Why is the price of a house in Sydney much more than for a similarly sized house in Wollongong? Silly question, there’s no comparison, right? Hold that thought for a moment.
When I was a young lad, the tallest building in Sydney was a 14-storey edifice in Castlereagh Street. The 50-metre height restriction on buildings was lifted in 1957. There are now 1168 skyscrapers in Sydney, of which, 35 are taller than 150 metres.
When I arrived in Sydney in 1975, there were almost no places to dine outside – it rains in the afternoon when the southerly comes, so I was told – and the Opera House was less than 2 years old.
Now, back to Sydney and Wollongong. If no sensible person thinks comparing prices in the two cities today is meaningful, why compare prices in Sydney now with prices when I was young?
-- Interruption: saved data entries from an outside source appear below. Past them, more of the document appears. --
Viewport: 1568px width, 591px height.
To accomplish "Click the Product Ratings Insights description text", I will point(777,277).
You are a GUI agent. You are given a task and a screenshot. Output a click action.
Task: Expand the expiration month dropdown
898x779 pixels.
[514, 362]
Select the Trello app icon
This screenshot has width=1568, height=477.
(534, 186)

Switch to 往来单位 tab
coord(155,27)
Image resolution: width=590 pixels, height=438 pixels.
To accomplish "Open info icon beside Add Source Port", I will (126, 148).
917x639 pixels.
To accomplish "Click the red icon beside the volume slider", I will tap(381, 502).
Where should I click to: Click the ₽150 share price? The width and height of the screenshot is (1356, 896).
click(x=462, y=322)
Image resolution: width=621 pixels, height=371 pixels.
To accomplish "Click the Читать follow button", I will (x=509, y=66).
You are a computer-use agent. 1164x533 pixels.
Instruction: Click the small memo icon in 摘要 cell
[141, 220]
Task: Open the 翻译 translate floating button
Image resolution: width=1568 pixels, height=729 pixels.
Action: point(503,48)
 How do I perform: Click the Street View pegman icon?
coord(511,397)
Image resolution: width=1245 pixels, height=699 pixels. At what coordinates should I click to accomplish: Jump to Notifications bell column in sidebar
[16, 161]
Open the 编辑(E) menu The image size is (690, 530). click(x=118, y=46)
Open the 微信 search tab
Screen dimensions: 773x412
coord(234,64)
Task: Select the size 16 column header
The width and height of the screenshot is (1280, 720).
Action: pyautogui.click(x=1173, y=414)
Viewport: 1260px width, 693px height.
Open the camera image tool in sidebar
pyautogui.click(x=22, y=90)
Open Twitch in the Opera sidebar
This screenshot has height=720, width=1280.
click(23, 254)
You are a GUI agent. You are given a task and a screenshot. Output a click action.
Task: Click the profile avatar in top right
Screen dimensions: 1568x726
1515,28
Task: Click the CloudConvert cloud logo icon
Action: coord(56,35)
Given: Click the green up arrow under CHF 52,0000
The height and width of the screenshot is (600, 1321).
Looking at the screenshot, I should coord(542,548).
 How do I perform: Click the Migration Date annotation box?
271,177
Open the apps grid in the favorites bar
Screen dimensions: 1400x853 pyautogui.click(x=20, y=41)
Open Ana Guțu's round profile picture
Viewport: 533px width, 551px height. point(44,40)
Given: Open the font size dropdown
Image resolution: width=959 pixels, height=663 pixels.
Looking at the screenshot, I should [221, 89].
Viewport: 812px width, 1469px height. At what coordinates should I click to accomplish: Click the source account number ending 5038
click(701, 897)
And if one of the world’s great financial centres had started in Wollongong 50 years ago instead of Sydney, what would have happened to house prices over time in these two cities?
While it is increasingly hard for people born in Sydney to be able to buy in Sydney, that does not mean there is a price bubble here. A bubble is only a bubble if prices have been bid up above sustainable levels based on fundamentals. And the fundamentals in Sydney have shifted upwards.
The critical bubble question
Whether or not a bubble exists is a question central to the stability of the banking sector, which, in turn, is central to the stability of the sharemarket. The Financials-x-REITs sector is 40 per cent of the ASX 200.
I wrestled with the bubble problem back in 2003-04, after a few years of strong price growth, like now. I concluded from extensive research that house prices in the major capitals – going back to as early as 1900 – relative to general price levels measured by the CPI, move in ‘steps’. On average, the so-called ‘real’ price levels change little for extended periods of time – about 4-7 years, and sometimes as long as 10 years – and then go through a price spurt.
Therefore, it is easy to distort price growth analysis by focusing only on the price spurts.
Why should prices behave like this? It is hard to determine a fair value for a particular house, especially when average prices are rising. It also takes a long time to find a suitable house and then await the auction, so there is a temptation to pay more than one thinks is fair on the day, so long as it might be fair in a few months when that person finds the next similar home to buy.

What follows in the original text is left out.